Afvalligheid, de totale afwijzing van het christendom door een gedoopte die, nadat hij ooit het christelijk geloof heeft beleden, het in het openbaar afwijst. Het onderscheidt zich van ketterij, die beperkt is tot de verwerping van een of meer christelijke doctrines door iemand die een algemene aanhankelijkheid aan Jezus Christus handhaaft.

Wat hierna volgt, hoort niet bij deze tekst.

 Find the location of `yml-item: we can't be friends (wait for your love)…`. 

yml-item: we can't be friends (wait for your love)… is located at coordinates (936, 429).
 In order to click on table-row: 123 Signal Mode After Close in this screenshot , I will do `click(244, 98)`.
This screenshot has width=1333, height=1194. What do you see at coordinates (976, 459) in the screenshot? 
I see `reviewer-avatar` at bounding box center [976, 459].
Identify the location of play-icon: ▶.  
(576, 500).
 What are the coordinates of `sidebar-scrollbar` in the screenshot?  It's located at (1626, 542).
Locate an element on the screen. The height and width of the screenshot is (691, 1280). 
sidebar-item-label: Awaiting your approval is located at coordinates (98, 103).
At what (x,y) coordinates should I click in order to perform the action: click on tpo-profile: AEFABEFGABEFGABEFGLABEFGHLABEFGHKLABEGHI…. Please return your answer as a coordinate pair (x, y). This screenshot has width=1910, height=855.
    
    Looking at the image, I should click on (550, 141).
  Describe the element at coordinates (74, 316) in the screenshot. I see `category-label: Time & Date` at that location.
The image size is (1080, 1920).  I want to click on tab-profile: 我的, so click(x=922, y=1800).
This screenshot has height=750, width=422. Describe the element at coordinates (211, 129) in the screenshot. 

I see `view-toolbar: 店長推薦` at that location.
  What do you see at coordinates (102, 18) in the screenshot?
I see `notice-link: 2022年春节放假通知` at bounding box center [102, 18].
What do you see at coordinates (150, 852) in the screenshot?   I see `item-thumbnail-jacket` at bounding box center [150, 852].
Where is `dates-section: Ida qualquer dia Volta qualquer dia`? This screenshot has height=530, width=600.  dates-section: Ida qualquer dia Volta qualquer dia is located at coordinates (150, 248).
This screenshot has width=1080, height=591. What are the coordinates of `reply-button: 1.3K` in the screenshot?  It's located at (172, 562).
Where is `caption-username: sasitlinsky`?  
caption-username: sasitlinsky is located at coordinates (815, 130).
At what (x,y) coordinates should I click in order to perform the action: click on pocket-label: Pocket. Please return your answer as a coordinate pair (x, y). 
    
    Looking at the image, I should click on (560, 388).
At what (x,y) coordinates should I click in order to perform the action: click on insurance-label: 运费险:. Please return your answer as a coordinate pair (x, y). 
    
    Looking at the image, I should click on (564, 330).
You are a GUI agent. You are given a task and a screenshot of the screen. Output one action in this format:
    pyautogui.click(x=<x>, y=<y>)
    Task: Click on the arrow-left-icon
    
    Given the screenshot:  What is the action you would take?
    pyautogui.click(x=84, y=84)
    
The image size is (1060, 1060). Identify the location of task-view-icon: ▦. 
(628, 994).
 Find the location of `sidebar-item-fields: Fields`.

Een gevierde controverse in de vroege kerk betrof sancties tegen degenen die zich schuldig hadden gemaakt aan afvalligheid tijdens vervolging en was toen teruggekeerd naar de kerk toen er geen christenen meer waren vervolgd. De vraag die op het spel stond, was of de afvalligen weer in de kerk moesten worden opgenomen. Sommige vroegchristelijke keizers voegden civiele sancties toe aan kerkelijke wetten met betrekking tot afvalligen. Bepaalde theologen uit de 4e en 5e eeuw beschouwden afvalligheid als even ernstig als overspel en moord. In de 20e eeuw legde het rooms-katholieke kerkelijk recht nog steeds de sanctie van excommunicatie op voor degenen wier afwijzing van het geloof paste in de technische definitie van afvalligheid. Maar het ontbreken van civiele sancties en een toenemende tolerantie voor uiteenlopende standpunten hebben er in toenemende mate toe geleid dat de reactie van gelovigen op degenen die het christendom verwerpen, afzwakte.
De term afvalligheid is ook gebruikt om te verwijzen naar degenen die de monastieke en klerikale staten zonder toestemming hebben verlaten.